╭─ Exercise material

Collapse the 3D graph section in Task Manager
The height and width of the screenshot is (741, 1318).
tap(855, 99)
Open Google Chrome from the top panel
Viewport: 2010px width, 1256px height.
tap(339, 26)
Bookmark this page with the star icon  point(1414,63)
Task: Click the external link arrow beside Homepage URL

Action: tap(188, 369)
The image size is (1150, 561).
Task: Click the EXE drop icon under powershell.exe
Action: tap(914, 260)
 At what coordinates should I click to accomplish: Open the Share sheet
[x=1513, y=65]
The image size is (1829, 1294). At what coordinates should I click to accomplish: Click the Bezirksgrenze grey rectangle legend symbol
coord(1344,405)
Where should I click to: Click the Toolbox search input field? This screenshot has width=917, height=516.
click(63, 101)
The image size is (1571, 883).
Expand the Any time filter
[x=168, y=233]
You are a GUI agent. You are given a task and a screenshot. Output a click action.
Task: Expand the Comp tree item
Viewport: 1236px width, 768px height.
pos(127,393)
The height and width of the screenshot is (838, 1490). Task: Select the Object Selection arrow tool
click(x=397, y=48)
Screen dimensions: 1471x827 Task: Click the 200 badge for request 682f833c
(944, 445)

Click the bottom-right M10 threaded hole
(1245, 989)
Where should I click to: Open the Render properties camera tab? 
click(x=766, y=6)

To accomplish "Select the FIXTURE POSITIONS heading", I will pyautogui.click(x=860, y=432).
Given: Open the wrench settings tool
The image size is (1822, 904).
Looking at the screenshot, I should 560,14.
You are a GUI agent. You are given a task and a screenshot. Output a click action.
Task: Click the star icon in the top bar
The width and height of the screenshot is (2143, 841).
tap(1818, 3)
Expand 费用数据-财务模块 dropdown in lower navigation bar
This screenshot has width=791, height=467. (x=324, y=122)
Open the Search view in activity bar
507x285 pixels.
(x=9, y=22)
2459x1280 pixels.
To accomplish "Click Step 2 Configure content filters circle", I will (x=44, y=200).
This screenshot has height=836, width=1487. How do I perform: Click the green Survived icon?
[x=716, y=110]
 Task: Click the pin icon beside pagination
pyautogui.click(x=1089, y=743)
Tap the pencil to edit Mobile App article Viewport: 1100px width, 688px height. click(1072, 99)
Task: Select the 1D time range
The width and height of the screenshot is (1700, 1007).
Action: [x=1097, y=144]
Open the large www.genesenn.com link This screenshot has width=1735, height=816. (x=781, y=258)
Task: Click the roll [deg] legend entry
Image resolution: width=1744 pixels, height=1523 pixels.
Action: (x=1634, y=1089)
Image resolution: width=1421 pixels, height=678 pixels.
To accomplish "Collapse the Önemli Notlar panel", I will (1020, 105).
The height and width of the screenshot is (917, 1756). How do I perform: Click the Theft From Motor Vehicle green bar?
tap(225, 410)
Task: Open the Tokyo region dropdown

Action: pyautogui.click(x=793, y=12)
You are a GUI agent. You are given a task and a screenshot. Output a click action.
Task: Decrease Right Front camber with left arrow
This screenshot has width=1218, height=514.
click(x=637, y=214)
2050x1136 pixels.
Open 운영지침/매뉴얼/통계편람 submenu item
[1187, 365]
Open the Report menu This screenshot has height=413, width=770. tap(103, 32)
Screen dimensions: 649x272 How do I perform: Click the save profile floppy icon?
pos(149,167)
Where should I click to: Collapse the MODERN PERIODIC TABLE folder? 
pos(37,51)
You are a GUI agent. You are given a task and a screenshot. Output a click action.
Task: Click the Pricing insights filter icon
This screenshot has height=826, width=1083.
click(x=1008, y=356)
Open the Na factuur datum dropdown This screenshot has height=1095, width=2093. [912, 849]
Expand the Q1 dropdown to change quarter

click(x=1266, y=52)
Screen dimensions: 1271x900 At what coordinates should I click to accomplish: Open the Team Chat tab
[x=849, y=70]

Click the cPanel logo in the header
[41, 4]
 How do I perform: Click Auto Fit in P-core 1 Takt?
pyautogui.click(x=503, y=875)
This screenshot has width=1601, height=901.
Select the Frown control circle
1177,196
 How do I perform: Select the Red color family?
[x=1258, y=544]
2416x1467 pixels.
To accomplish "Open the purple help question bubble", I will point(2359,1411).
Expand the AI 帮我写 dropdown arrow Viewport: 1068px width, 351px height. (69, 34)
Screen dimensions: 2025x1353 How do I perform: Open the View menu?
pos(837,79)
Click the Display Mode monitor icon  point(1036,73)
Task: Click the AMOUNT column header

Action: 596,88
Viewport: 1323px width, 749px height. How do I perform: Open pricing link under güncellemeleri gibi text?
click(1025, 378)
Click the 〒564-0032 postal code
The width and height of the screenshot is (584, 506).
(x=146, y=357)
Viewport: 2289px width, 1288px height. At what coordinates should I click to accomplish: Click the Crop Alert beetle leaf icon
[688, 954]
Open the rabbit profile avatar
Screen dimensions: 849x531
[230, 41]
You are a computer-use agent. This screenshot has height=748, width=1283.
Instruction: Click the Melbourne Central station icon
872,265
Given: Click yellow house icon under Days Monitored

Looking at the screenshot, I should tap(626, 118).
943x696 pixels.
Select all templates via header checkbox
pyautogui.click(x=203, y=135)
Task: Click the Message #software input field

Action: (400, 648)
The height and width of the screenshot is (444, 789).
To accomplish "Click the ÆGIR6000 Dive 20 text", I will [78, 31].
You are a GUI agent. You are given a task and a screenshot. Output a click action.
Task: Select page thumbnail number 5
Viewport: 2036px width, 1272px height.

╰─

Using the records above, filter out every line that lacks the string "point" and copy the rest.

Bookmark this page with the star icon  point(1414,63)
To accomplish "Open the purple help question bubble", I will point(2359,1411).
Click the Display Mode monitor icon  point(1036,73)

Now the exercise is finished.